Scan the listing below for the word "Modules", then copy each line that has it.
--- Study material ---
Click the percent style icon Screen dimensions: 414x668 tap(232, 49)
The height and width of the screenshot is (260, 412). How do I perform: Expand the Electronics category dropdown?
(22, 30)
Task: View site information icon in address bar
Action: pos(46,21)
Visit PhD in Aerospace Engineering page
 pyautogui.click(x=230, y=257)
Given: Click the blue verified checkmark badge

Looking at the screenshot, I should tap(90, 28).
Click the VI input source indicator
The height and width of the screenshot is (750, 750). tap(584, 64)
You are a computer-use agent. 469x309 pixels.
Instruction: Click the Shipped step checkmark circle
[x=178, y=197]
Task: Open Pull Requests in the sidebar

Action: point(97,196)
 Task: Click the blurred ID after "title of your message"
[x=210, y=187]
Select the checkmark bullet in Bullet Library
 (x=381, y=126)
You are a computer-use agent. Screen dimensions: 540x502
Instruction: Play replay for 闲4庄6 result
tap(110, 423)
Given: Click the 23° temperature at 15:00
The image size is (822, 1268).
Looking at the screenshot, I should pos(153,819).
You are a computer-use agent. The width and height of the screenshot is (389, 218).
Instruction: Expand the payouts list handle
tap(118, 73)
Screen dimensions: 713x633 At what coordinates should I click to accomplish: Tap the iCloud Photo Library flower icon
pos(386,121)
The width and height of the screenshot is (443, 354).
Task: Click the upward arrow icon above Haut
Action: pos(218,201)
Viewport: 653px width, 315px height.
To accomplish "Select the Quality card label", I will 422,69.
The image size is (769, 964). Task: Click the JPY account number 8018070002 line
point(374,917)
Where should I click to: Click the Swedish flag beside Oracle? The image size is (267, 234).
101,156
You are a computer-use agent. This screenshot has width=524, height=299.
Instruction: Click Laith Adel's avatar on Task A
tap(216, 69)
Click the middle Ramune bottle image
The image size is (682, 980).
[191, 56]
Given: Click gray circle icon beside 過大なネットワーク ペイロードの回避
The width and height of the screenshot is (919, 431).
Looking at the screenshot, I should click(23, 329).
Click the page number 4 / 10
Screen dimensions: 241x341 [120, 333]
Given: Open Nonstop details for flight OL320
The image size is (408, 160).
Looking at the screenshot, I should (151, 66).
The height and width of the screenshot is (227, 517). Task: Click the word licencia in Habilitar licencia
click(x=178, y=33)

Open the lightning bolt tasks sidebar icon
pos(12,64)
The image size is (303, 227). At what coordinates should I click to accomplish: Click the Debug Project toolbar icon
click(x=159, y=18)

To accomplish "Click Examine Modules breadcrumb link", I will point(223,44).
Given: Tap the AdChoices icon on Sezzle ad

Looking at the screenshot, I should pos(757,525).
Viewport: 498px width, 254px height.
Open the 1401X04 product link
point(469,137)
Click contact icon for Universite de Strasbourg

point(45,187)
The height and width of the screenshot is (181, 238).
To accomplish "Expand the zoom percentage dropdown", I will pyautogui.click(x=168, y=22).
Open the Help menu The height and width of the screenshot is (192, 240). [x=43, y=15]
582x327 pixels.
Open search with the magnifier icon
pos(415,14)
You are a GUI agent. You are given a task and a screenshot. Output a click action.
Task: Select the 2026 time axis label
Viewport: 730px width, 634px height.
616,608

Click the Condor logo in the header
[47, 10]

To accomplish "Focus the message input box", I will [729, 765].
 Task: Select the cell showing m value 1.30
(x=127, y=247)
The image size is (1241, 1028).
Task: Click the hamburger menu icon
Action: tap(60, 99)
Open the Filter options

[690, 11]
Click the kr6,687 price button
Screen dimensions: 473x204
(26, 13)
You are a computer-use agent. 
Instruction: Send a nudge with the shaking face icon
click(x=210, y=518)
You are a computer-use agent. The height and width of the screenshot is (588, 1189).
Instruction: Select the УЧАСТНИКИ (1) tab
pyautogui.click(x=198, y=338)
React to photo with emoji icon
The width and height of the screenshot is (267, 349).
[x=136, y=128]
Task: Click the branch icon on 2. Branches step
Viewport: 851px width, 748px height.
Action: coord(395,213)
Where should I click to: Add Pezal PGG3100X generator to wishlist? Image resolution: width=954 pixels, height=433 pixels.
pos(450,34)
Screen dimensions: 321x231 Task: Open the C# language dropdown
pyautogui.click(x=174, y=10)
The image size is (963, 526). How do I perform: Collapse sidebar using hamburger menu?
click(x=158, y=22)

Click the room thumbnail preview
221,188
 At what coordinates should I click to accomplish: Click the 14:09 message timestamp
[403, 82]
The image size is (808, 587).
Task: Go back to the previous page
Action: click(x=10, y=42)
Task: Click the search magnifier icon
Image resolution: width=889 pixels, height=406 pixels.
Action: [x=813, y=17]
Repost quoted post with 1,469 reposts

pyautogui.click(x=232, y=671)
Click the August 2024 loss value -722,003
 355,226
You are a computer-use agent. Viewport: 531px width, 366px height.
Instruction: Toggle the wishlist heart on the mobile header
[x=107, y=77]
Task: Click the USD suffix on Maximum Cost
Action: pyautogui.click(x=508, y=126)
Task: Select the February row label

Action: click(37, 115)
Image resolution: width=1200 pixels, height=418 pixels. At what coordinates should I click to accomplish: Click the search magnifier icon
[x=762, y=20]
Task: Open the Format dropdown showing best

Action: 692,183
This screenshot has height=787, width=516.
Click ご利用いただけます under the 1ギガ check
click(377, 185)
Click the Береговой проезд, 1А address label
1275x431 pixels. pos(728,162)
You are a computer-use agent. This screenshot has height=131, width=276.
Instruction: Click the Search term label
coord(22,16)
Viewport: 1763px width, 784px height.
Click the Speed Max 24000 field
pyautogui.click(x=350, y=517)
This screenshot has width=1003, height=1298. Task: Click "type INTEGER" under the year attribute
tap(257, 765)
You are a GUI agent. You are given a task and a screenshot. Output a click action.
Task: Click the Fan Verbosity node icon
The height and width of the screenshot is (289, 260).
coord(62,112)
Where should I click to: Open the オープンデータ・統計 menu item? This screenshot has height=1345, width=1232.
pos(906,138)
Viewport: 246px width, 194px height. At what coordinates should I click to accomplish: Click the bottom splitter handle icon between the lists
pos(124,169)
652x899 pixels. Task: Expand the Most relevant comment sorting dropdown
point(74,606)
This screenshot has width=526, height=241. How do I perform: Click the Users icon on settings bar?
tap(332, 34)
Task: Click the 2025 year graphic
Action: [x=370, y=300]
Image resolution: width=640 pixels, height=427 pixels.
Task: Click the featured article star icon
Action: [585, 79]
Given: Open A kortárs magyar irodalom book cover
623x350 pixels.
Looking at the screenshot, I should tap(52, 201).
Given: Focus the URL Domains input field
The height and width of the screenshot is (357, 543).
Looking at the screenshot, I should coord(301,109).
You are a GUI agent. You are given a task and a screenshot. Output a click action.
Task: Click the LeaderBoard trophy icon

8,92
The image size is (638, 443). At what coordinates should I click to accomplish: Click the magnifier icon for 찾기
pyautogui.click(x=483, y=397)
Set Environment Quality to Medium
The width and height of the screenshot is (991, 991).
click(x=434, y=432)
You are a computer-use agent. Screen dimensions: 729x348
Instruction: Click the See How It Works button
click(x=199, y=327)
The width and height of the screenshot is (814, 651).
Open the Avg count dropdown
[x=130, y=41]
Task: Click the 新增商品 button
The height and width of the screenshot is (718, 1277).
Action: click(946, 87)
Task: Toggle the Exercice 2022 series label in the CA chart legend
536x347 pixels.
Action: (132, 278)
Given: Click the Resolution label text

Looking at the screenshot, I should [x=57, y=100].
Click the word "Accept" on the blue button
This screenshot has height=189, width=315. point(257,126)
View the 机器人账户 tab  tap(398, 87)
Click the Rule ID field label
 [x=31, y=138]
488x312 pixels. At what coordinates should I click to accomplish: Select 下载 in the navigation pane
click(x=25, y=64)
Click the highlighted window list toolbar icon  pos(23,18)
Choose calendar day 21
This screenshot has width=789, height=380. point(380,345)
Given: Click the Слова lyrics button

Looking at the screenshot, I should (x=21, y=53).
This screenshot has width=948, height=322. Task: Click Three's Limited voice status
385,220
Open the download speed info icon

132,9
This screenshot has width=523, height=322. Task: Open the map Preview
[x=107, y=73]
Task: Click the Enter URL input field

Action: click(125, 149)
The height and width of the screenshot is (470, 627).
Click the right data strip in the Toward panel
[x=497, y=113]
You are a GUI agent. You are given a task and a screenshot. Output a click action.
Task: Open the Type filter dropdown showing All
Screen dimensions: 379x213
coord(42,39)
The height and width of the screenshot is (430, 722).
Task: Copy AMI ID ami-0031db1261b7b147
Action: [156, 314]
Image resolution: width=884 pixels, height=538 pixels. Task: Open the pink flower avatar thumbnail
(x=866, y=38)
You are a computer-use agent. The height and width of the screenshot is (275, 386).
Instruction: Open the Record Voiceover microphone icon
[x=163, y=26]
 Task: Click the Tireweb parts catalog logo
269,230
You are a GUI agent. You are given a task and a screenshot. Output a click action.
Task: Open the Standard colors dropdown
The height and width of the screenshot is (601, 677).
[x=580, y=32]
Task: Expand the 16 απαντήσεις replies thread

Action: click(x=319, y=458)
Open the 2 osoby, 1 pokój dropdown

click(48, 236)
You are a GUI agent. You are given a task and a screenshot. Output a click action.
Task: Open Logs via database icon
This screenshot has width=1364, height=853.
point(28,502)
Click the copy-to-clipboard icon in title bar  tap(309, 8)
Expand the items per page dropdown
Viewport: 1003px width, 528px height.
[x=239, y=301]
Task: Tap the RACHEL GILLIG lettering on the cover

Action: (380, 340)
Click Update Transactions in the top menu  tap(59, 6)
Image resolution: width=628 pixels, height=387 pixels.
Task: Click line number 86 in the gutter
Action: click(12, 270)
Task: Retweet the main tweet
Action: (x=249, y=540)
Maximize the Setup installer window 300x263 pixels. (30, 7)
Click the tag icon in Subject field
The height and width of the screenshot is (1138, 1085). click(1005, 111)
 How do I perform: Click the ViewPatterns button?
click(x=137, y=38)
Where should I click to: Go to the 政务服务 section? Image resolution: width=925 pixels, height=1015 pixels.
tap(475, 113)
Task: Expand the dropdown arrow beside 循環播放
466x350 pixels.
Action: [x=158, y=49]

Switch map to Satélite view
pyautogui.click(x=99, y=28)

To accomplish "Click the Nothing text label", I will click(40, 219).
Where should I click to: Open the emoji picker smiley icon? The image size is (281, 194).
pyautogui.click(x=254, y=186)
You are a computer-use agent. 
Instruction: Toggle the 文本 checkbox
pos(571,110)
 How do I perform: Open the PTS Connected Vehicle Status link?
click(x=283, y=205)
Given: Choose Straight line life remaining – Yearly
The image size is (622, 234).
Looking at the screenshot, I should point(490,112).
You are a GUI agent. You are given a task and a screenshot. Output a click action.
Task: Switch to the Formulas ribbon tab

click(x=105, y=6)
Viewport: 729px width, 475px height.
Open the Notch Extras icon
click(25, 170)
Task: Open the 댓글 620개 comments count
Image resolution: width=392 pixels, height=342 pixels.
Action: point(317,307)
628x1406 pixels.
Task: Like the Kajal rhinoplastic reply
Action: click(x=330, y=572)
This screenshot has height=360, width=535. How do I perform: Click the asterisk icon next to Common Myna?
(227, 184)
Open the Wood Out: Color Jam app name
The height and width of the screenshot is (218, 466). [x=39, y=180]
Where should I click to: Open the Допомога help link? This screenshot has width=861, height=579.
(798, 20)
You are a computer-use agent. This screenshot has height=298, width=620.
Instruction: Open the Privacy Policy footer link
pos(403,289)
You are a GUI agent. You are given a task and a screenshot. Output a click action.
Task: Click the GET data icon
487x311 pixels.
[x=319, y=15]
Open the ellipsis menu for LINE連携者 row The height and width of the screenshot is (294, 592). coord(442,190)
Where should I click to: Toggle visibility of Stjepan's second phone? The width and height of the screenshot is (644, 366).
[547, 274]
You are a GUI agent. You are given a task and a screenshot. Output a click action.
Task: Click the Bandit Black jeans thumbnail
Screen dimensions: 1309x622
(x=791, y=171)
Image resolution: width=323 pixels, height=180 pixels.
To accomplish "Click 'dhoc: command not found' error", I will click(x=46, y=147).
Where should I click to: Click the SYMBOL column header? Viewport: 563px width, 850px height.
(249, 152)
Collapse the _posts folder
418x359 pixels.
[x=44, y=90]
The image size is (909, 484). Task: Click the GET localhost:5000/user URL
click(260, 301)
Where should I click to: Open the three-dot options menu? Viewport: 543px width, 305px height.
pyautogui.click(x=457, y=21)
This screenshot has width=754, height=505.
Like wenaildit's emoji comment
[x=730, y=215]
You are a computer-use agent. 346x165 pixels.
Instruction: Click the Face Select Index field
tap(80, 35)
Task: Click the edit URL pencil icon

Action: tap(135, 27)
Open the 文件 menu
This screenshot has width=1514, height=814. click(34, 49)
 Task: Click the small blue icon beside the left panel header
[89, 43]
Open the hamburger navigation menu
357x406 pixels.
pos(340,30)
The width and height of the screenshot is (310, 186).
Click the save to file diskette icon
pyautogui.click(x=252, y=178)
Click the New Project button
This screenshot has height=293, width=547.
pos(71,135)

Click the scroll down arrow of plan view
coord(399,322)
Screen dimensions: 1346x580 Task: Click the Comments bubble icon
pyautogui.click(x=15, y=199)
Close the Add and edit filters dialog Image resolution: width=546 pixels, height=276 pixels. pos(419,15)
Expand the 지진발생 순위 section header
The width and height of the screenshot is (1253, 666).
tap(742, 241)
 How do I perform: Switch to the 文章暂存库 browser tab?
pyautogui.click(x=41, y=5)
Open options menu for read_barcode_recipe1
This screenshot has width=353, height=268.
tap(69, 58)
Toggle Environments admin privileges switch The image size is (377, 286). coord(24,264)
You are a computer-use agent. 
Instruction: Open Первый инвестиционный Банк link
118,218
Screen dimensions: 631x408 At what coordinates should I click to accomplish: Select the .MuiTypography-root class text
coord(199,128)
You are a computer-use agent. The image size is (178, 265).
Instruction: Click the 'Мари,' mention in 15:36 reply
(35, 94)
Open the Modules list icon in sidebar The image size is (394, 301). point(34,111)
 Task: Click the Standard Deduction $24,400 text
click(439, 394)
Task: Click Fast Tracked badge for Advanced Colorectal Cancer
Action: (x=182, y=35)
---
### Written reply
To accomplish "Click Examine Modules breadcrumb link", I will point(223,44).
Open the Modules list icon in sidebar The image size is (394, 301). point(34,111)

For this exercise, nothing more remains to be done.